Mit 7 Jahren hatte ich mein erstes Board. Ich habe mein Skateboard aber 16 Jahre lang nur genutzt, um von A nach B zu kommen. Ich hab’s mir selbst beigebracht und war immer ohne Freunde unterwegs. Das Board war einfach nur ein Transportmittel. Dann war ich auf einem Girls Contest in Venice und die haben mich motiviert, mehr zu machen. Seit den letzten 1 1/2 Jahren bin ich deshalb auch auf Parks unterwegs und mache Tricks. Mir geht’s einfach darum, mit Freunden zu skaten, das Geschlecht ist mir egal.

Zwischendurch habe ich auch 5 Jahre mit dem Boarden aufgehört, weil ich mich einmal verletzt hatte. Ich finde das heute sehr schade. Mein Rat für Anfänger_innen ist deshalb: Hört nicht auf! Und seit nicht zu hart zu euch selbst. Skateboarding zu lernen ist wie Laufen lernen. Eltern motivieren ihre Kinder auch, wenn sie hingefallen sind, wieder aufzustehen. Ihr könnt nicht zu viel von euch erwarten. Und noch eins – beugt eure Knie!

I got my first board when I was 7 years old. For 16 years I just used it to go from A to B. I’ve taught myself skateboarding and was always alone. I didn’t care, the board was just a for transportation. Then I was on a girls contest in Venice and the girls motivated me to do tricks. So since the past 1 1/2 years I’m on Skateparks. For me it’s about being together with friends, I don’t care the sex.

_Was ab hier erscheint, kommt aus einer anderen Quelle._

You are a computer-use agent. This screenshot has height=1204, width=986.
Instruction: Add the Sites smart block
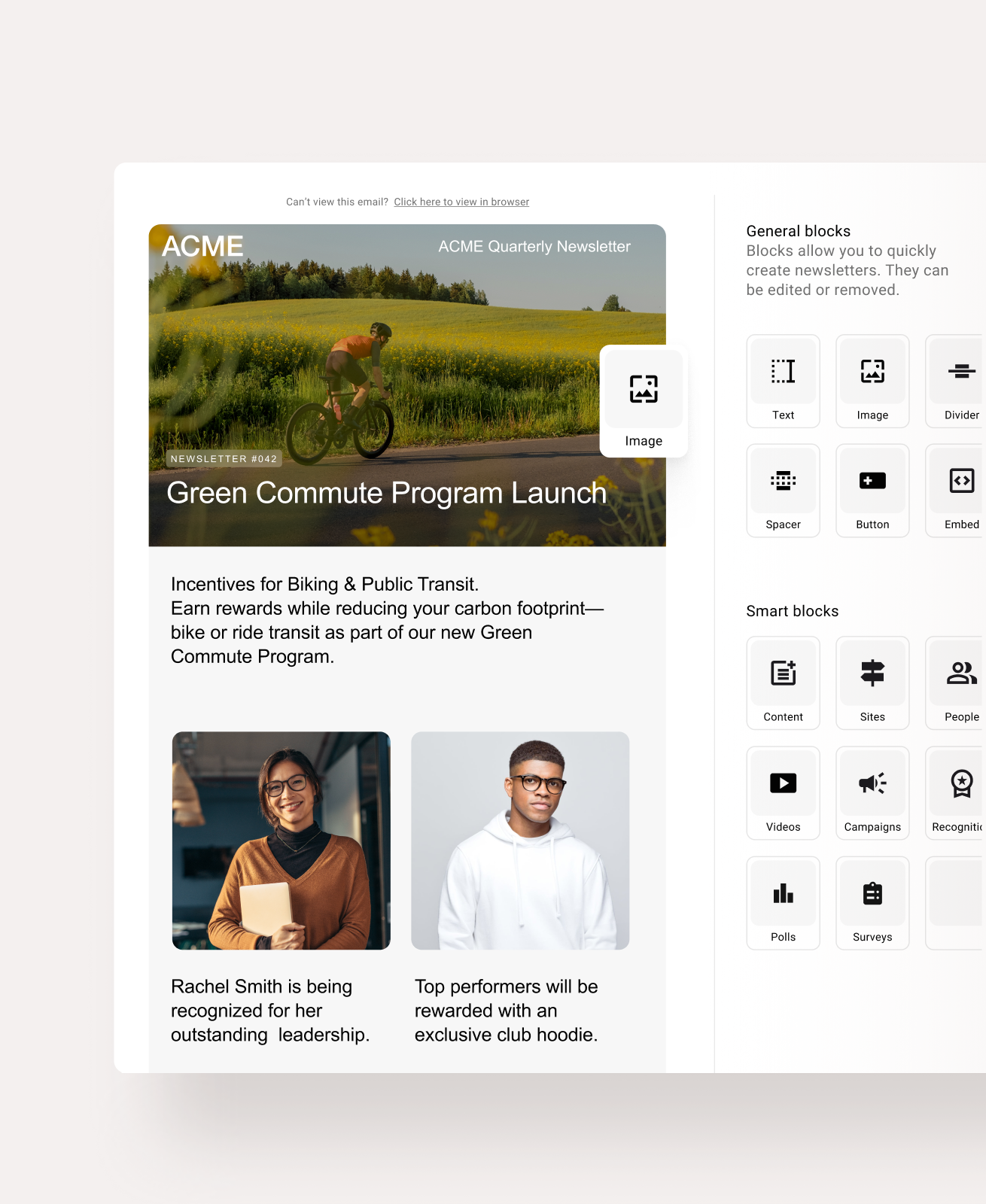[872, 683]
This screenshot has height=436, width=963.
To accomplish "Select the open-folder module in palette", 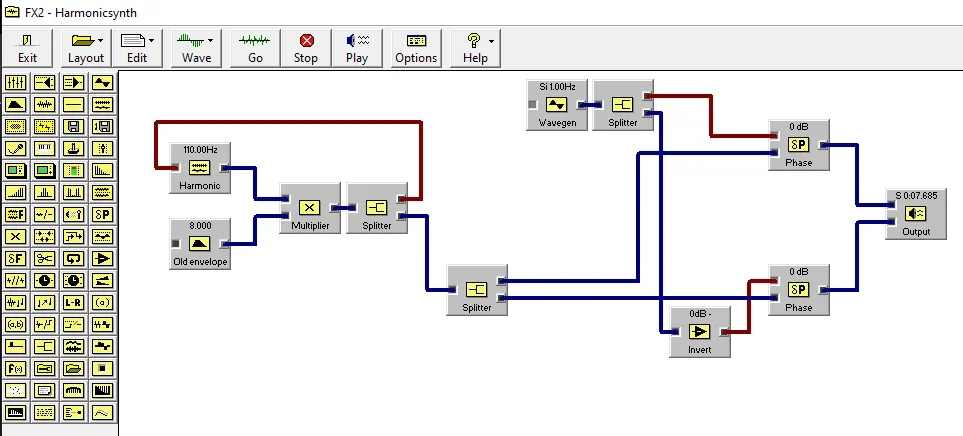I will pyautogui.click(x=74, y=368).
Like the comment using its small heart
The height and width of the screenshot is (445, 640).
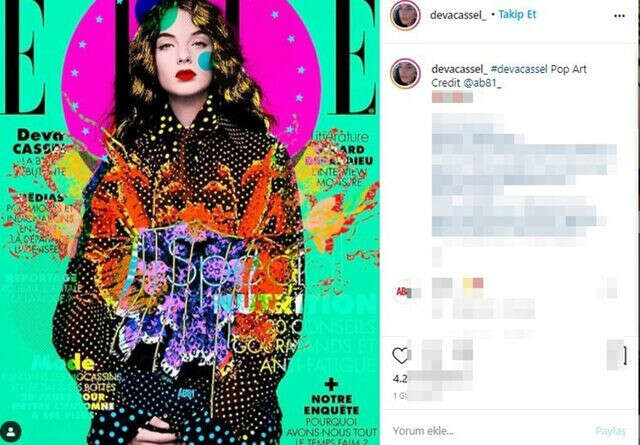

I stopped skateboarding for 5 years, because once I was hurt. It’s a pity. Therefore my advice for beginners: Don’t stop! And don’t be to serious on yourself! To learn Skateboarding is like learning to walk. Parents motivate their children to get up, when they fall down. Don’t expect too much in the beginning. And one more thing – bend your knees!